Problem to work on: What is needed is an exact copy of all the data.

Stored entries
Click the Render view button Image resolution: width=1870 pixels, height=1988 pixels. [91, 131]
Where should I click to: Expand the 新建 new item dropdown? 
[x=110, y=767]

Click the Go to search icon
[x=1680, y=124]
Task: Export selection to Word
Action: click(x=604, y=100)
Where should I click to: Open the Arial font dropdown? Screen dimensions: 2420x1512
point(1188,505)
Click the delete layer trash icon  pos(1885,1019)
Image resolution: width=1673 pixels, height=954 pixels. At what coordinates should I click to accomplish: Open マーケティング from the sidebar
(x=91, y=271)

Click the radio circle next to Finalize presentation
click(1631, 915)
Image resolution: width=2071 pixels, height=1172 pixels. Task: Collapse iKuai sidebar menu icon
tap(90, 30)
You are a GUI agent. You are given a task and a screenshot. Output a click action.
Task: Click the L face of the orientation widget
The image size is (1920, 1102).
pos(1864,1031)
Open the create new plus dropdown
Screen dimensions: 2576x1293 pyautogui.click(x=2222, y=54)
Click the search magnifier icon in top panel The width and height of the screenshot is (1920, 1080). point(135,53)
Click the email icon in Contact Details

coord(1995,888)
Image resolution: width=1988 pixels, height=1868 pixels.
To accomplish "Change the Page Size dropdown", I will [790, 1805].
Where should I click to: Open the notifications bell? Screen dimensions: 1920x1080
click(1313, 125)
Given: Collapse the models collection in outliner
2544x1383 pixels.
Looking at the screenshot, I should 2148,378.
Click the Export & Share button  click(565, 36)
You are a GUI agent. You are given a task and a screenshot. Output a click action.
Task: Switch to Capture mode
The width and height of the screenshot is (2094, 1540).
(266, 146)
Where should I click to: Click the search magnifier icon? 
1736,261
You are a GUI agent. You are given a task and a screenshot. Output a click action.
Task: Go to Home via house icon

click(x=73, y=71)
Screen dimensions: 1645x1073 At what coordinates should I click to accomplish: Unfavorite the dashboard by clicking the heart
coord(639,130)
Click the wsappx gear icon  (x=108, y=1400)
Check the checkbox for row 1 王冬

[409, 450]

Expected output:
Click the Render view button Image resolution: width=1870 pixels, height=1988 pixels. [91, 131]
Where should I click to: Expand the 新建 new item dropdown? 
[x=110, y=767]

Click the Go to search icon
[x=1680, y=124]
Task: Export selection to Word
Action: click(x=604, y=100)
Where should I click to: Open the Arial font dropdown? Screen dimensions: 2420x1512
point(1188,505)
Click the delete layer trash icon  pos(1885,1019)
Image resolution: width=1673 pixels, height=954 pixels. At what coordinates should I click to accomplish: Open マーケティング from the sidebar
(x=91, y=271)

Click the radio circle next to Finalize presentation
click(1631, 915)
Image resolution: width=2071 pixels, height=1172 pixels. Task: Collapse iKuai sidebar menu icon
tap(90, 30)
You are a GUI agent. You are given a task and a screenshot. Output a click action.
Task: Click the L face of the orientation widget
The image size is (1920, 1102).
pos(1864,1031)
Open the create new plus dropdown
Screen dimensions: 2576x1293 pyautogui.click(x=2222, y=54)
Click the search magnifier icon in top panel The width and height of the screenshot is (1920, 1080). point(135,53)
Click the email icon in Contact Details

coord(1995,888)
Image resolution: width=1988 pixels, height=1868 pixels.
To accomplish "Change the Page Size dropdown", I will [790, 1805].
Where should I click to: Open the notifications bell? Screen dimensions: 1920x1080
click(1313, 125)
Given: Collapse the models collection in outliner
2544x1383 pixels.
Looking at the screenshot, I should 2148,378.
Click the Export & Share button  click(565, 36)
You are a GUI agent. You are given a task and a screenshot. Output a click action.
Task: Switch to Capture mode
The width and height of the screenshot is (2094, 1540).
(266, 146)
Where should I click to: Click the search magnifier icon? 
1736,261
You are a GUI agent. You are given a task and a screenshot. Output a click action.
Task: Go to Home via house icon

click(x=73, y=71)
Screen dimensions: 1645x1073 At what coordinates should I click to accomplish: Unfavorite the dashboard by clicking the heart
coord(639,130)
Click the wsappx gear icon  (x=108, y=1400)
Check the checkbox for row 1 王冬

[409, 450]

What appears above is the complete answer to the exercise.